While concerns about contracting Ebola within the United States seem to have abated, the disease continues to ravage several nations in West Africa, with the death toll now reaching nearly 5,000. To combat this serious outbreak, a number of pharmaceutical companies are rushing to develop vaccines for the virus, hoping to be able to deliver millions of doses by next year. However, drugmakers have more than clinical trials to worry about: the cost of funding the venture, as well as ensuring that vials can be filled, packaged and transported without compromising the medication’s sterility, could serve as serious obstacles as the death toll continues to rise.
On November 6, Facebook launched a fundraising campaign asking users of the social media site to donate money, shortly after CEO Mark Zuckerberg announced a $25 million personal donation to Centers for Disease Control Foundation.

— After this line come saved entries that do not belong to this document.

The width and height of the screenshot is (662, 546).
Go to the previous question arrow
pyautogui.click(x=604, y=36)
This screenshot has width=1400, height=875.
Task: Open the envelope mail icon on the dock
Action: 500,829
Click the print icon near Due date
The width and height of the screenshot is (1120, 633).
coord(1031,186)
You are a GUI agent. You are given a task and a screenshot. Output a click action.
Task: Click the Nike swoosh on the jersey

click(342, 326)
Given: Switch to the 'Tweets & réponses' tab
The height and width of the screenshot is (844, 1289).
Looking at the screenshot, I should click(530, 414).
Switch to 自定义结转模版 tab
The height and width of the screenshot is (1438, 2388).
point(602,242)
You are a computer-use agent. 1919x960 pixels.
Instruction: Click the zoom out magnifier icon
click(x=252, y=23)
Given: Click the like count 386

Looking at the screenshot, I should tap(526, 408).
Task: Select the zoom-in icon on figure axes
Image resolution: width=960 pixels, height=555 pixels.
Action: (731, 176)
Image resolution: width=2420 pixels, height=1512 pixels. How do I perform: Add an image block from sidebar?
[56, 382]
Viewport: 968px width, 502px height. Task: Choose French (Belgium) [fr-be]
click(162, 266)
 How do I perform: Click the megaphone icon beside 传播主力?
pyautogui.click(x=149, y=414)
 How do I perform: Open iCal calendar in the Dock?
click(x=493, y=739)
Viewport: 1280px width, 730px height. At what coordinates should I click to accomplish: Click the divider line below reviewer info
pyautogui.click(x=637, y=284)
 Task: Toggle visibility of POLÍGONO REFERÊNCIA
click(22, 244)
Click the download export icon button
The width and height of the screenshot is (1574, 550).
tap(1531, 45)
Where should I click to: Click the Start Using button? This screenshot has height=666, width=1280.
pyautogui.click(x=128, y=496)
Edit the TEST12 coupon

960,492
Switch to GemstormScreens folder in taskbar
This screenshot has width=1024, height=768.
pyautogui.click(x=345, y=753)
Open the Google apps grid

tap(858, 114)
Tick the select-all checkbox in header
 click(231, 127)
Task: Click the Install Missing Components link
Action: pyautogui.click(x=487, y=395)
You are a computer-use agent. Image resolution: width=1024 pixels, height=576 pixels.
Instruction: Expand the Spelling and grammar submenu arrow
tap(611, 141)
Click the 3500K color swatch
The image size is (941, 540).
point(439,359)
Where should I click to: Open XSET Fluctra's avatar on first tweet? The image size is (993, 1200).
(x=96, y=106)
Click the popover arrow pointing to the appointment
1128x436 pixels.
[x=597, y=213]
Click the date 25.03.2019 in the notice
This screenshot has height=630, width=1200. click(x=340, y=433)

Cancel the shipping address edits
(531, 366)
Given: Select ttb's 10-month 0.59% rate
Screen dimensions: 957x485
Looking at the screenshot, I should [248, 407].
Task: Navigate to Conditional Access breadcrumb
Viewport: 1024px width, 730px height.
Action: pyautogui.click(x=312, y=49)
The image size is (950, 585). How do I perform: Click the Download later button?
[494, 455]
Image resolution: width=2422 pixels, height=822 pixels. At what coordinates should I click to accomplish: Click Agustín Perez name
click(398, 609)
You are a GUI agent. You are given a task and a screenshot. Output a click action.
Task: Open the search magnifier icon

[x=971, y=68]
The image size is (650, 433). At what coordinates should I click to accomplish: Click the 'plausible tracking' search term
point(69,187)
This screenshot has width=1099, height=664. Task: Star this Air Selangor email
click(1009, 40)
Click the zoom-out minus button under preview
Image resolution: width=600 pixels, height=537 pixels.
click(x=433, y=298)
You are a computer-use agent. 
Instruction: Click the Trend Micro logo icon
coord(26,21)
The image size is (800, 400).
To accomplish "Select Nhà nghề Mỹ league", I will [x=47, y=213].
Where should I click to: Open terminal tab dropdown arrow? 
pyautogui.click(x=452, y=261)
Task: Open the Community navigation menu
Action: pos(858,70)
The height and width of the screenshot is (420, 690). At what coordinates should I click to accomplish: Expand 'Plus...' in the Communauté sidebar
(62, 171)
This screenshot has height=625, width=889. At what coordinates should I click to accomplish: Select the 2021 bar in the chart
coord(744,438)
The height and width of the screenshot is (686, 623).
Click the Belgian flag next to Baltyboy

On November 10, Google followed this initiative by promising to match every dollar donated with two of its own, on top of a $10 million contribution from the company itself and a $15 million pledge from CEO Larry Page. However, in spite of an estimate from the United Nations which predicts that as much as $1 billion will be needed to fight the epidemic, at least one health industry expert has predicted that cost will not be as much of an issue as the implementation itself.
A vaccine is now considered a vital part of slowing the epidemic, with the World Health Organization planning to begin efficacy trials in West Africa in December, a month earlier than expected. But as necessary as this may be, these deadlines have also put additional pressure on all parties to speed up development, production and distribution. In a high-level meeting in Geneva in late October, a number of pharmaceutical executives, health experts and government officials debated a number of issues, including the planned clinical trials and biosafety.
Currently, two potential vaccines from GlaxoSmithKline and NewLink Genetics are in human safety trials, while another from Johnson and Johnson will begin testing in January. Five more vaccines are expected to begin testing in the first few months of 2015. So far, all companies have invested a significant amount of time and money in these projects, and have also pledged to offer their successful product at affordable prices. However, companies are still faced with the obstacles of finding a sterile method of filling and packaging vials, meeting quality standards, building a supply chain in Africa, and maintaining storage temperatures of minus 80 degrees Celsius at all times.
Packaging is a common concern for all medical devices and medications: a flexible sterile package like an IV Bag, for example, needs to be inspected during its product life cycle to ensure sterility. However, because the Ebola vaccines will use genetically modified organisms, the vials must be filled using biosafety level 2 (BSL2) facilities. Unfortunately, few companies possess these operations, and those that do, such as GSK, Sanofi, Merck and Novartis, might find the demands of packaging the vaccine too extensive, as they will also be producing vaccines for measles, mumps, rubella and rotavirus.
Reports from inside the industry suggest that companies are now discussing working together to meet production quotas. Some businesses have also met with regulators to discuss lightening BSL2 requirements for Ebola vaccines, as well as accelerating the quality assurance process. However, these changes could be worrying, given past lapses in biosafety. Comparatively, some organizations have considered running quality checks in parallel, rather than sequentially, which would take greater organization but might yield faster results.
Once these issues are resolved, a system will also need to be implemented to procure and deliver the millions of vaccines to West Africans. The Norwegian Institute of Public Health estimates that anywhere from 10 million to 27 million doses will be required, creating the need for a specialized refrigeration system to keep the doses sterile and effective. This number of doses will only increase if Ebola spreads to neighboring countries. With these practicalities being discussed, one can only wonder how many West Africans might be affected should an effective solution fail to arise.